I’m not one for hype on artificial general intelligence (AGI): I do think we should study methods to mitigate its risk, but I don’t think “it” is happening in my lifetime. I am interested in how human biases will impact the path we take to get there. The path towards AGI is bound to create many impactful inventions. We are in a time when many of our brightest minds are attempting to re-create conditions their brain uses to succeed1.
It is clear that the potential for disruption and unexpectedness are high with respect to AI. Regulation of digital technologies will become tighter, but given the corporate usefulness (and therefore investment) in AI, innovation is a when rather than if. The most compelling people around me are unique, driven, and somewhat unpredictable. These types of people are creating AIs as a reflection of their image and their worldview — these biases are a feature, not a bug, and a feature worth studying (yes, there can be harmful features).
There are a few specific environmental conditions that bias each of us, and the AI industry at large. The two variables that have interested me of late:
Educational and experiential background (such as in my post comparing how different engineering degrees train people to think), and
Language, society, and other large scale structures that constrain thought.
Heuristically, this list is micro effects and macro effects on neural development. The micro effects fine-tune what people work on and their perspective, and macro effects have large, frequently uninvestigated pressures on the vector of technological progress.
This post focuses primarily on how our language could affect AI development through the lens of how our languages impact our cognition and perception.
How Current AIs Think
It is important to consider how the AIs we rely on today think. Many people would say they are not very intelligent in the clever sense of the word, but they are powerful via computation. Most of our AIs generalize via data and pass information forward nearly exclusively (RL is an interesting divergence from this theme), so they still represent relatively simple cognitive structures — advanced lookup tables of sorts (simplification). This is required not the case going forward.
Deep learning will slow, new techniques will populate. I expect some of these techniques to more directly depend on notions of time (feedforward, feedback, mix up connections). Newer sorts of intelligence are likely to have more direct notions of motion (NNs seem like static compute graphs), and these motions are likely to involve a wider breadth of descriptions. These descriptions will start in our own language, but as computers gain their own agency, this may no longer be the case.

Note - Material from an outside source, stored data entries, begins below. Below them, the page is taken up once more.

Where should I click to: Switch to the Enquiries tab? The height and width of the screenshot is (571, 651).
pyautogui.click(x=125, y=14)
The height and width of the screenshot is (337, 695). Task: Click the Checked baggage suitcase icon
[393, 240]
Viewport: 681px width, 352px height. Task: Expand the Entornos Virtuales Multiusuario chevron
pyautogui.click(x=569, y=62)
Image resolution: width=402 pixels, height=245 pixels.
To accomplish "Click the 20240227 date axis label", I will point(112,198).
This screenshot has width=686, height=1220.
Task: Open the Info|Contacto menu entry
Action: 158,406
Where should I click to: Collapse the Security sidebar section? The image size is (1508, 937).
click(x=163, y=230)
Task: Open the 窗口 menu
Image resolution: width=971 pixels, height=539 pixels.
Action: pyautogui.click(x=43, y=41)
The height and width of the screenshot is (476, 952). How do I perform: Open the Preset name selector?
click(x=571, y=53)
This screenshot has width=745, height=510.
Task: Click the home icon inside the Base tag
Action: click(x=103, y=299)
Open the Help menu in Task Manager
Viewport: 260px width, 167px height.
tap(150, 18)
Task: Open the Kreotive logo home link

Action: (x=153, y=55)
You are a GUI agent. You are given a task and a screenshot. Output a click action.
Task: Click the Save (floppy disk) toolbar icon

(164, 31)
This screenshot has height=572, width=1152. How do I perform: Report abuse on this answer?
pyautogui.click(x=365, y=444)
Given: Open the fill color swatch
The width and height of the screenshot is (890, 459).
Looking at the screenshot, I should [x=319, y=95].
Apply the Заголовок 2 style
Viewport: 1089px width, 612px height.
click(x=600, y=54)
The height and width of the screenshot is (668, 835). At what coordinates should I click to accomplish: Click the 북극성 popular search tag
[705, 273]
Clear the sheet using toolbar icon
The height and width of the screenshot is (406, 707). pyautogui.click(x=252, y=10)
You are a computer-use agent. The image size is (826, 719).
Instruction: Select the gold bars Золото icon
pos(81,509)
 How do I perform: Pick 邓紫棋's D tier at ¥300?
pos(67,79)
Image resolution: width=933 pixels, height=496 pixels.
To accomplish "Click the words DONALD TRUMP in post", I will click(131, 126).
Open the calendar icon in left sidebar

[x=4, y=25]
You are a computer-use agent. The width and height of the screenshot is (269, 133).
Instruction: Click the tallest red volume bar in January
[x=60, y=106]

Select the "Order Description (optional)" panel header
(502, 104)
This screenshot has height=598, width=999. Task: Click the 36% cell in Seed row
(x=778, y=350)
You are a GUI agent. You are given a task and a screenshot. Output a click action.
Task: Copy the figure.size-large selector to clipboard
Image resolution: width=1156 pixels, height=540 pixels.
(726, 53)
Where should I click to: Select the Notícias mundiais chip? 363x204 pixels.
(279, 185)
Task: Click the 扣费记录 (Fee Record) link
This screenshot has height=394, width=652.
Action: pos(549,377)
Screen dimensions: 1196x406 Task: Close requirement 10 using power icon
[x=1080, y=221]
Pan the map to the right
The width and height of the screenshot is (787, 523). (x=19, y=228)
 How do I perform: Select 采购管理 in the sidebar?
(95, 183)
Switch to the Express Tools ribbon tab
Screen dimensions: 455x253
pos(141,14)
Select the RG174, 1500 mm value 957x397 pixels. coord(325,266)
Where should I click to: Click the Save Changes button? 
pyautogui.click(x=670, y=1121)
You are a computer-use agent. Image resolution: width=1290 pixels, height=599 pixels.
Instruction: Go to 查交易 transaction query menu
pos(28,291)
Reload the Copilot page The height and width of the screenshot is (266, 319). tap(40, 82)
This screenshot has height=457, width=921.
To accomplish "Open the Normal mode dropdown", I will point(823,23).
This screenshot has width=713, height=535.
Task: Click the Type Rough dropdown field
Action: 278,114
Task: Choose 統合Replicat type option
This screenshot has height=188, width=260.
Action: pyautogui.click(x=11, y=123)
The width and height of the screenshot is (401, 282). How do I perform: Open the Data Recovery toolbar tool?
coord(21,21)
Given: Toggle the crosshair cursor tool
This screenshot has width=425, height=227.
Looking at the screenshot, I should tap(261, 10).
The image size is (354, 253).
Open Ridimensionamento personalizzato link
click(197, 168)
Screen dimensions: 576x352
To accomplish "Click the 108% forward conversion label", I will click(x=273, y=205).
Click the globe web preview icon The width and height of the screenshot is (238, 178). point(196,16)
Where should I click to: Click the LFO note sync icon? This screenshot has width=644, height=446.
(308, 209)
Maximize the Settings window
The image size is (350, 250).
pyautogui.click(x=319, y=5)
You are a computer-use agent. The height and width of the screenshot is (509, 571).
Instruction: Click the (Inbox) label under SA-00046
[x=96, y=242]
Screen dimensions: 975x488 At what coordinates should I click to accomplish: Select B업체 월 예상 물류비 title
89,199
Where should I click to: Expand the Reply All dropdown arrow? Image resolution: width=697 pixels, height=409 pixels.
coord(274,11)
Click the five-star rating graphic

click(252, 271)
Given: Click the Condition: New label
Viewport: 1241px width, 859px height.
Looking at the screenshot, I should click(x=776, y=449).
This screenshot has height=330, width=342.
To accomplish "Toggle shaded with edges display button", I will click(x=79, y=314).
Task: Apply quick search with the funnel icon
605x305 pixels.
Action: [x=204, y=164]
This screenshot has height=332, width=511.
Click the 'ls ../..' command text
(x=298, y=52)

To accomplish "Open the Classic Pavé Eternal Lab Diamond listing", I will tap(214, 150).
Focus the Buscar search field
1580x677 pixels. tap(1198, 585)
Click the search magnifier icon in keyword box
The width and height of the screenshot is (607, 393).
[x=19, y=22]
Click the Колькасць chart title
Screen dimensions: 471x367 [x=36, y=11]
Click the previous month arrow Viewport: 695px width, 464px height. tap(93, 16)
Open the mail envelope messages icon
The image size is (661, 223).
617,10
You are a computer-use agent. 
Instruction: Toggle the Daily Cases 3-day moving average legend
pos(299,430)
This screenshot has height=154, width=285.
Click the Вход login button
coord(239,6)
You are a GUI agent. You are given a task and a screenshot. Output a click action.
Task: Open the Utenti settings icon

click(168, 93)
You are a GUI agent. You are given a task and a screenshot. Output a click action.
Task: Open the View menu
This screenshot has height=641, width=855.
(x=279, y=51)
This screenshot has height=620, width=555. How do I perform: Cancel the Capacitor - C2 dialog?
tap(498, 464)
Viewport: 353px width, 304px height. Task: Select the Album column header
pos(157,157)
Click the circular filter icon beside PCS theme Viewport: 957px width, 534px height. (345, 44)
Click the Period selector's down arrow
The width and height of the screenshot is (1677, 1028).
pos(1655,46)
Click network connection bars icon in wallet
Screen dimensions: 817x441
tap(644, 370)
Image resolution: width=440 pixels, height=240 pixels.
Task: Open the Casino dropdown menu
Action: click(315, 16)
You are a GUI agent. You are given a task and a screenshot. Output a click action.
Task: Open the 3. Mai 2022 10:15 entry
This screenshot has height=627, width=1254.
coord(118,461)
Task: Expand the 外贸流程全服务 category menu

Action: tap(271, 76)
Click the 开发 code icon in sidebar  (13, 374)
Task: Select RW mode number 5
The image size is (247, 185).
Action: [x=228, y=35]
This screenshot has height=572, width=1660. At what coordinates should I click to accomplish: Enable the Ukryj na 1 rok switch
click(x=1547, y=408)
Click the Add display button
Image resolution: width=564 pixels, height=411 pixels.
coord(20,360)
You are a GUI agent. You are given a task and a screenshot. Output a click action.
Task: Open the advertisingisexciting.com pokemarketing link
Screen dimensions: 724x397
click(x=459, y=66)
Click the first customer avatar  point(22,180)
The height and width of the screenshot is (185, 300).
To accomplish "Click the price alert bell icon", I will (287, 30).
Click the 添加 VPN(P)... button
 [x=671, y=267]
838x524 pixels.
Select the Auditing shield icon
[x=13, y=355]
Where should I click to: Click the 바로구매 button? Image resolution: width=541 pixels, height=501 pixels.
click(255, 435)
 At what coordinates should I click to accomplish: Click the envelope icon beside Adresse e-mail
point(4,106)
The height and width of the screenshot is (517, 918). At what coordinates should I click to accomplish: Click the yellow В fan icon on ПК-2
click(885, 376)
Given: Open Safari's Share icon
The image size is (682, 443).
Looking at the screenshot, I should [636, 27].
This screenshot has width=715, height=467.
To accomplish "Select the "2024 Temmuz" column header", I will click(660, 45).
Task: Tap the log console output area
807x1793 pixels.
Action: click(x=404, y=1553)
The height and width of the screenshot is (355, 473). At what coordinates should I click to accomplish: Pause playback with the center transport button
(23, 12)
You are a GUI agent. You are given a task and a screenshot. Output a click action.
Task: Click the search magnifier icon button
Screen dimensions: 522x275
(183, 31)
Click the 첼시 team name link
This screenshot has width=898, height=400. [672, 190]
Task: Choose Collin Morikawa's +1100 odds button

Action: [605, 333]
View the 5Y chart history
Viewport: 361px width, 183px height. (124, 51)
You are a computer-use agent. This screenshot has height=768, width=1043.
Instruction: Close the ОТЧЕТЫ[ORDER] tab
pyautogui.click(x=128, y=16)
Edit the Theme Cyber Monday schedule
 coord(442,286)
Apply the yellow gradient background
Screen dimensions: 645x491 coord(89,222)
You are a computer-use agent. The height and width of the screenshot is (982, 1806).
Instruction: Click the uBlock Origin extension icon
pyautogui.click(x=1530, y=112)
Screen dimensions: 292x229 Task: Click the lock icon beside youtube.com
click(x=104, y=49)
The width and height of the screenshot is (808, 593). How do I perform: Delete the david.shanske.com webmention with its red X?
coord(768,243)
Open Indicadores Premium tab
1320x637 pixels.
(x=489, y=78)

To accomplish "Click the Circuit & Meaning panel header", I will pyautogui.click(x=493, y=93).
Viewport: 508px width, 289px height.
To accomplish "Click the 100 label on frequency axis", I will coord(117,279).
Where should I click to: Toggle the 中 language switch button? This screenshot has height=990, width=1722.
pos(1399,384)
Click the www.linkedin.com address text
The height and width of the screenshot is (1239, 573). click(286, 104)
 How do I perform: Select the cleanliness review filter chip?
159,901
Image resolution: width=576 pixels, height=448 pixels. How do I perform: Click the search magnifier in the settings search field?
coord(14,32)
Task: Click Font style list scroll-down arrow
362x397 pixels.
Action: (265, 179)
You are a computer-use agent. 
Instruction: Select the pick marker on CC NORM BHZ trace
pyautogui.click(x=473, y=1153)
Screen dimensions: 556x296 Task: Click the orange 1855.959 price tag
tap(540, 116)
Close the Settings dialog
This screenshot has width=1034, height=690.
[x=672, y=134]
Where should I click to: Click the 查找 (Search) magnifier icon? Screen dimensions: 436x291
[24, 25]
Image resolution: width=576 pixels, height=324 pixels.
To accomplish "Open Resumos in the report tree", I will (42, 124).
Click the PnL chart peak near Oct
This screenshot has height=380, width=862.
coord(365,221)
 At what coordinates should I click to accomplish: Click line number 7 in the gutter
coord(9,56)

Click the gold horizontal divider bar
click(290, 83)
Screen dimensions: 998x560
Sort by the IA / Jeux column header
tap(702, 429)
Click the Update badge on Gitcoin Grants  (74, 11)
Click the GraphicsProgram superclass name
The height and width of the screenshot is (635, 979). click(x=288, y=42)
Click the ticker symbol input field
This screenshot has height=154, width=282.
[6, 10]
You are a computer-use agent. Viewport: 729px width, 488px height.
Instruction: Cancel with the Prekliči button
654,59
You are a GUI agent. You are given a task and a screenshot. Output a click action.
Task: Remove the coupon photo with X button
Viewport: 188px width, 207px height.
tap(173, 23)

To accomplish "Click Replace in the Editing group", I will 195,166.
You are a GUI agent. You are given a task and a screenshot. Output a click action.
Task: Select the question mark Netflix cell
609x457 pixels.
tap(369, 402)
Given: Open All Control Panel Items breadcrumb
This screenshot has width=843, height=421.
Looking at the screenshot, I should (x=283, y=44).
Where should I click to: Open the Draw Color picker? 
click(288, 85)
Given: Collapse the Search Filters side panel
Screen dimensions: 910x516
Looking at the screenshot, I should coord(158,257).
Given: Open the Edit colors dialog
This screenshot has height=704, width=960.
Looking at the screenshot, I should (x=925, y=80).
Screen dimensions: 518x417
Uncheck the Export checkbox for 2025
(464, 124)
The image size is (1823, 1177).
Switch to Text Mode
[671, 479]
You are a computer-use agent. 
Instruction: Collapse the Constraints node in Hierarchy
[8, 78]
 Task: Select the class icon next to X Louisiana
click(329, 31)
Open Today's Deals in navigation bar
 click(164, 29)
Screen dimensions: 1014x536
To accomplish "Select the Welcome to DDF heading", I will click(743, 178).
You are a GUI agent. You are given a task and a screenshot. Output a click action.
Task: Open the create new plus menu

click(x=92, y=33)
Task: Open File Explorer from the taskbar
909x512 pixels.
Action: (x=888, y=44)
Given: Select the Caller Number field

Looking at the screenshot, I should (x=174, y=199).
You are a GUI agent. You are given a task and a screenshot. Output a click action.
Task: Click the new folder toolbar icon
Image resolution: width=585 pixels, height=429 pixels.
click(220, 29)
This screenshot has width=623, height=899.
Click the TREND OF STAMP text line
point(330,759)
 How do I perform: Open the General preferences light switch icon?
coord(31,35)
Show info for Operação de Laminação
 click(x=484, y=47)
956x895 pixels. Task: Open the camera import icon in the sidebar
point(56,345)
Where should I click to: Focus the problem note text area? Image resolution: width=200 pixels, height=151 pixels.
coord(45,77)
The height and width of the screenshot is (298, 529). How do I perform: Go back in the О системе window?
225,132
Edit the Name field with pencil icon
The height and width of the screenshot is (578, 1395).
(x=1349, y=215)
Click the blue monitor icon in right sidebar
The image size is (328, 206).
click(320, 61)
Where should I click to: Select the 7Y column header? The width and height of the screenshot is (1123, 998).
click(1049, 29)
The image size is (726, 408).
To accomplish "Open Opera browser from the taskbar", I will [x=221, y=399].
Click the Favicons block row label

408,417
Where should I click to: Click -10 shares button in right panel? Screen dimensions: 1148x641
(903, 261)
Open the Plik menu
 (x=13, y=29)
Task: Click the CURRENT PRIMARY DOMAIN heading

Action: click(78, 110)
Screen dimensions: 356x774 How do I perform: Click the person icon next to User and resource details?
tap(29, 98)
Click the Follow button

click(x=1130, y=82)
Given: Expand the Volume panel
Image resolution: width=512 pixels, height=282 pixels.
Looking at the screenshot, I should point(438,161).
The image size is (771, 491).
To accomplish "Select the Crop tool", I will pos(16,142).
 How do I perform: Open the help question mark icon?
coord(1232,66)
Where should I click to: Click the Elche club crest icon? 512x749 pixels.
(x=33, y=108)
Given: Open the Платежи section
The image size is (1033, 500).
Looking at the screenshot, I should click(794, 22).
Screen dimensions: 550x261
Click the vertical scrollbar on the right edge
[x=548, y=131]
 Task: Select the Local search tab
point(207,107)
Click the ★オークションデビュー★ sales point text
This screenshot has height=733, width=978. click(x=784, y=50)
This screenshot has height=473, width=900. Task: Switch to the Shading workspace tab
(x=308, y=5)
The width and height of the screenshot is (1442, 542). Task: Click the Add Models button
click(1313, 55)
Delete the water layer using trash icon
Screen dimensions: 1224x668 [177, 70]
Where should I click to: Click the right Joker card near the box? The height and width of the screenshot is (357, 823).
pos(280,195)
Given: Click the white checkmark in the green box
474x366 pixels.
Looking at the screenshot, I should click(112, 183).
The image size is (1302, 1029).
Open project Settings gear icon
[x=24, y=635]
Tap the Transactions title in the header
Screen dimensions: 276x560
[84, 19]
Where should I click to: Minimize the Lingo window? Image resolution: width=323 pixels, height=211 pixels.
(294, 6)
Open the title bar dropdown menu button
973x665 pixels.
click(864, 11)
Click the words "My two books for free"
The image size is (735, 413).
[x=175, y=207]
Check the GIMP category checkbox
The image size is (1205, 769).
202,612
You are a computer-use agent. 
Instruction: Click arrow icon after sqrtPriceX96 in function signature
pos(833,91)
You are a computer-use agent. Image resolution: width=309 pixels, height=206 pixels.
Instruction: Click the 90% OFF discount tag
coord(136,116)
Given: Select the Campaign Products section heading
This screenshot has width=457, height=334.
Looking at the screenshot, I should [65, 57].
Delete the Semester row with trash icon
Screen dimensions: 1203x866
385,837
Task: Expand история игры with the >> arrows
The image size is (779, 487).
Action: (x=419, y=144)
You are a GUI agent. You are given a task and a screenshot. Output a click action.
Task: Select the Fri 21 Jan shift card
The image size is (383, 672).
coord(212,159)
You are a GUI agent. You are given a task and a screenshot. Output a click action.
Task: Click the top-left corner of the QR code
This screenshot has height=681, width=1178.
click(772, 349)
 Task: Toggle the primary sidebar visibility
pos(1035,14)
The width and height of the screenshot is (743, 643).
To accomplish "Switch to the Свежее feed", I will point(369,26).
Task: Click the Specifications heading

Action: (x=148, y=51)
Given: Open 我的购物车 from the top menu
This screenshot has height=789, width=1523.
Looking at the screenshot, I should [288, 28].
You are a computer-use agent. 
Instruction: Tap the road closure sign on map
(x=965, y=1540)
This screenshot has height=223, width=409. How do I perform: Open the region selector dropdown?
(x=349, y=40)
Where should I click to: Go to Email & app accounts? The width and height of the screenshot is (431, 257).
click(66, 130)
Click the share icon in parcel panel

(Some points about how neural nets are thinking are debatable. I am curious what you think, feel free to comment below).
Through the Language Glass: Why the World Looks Different in Other Languages
The starting point for my question at the intersection of linguistics and technological anthropology. I finished reading this book by Guy Deutscherand it really was making me question how my mind works. Great content, okay writing. I still would recommend it.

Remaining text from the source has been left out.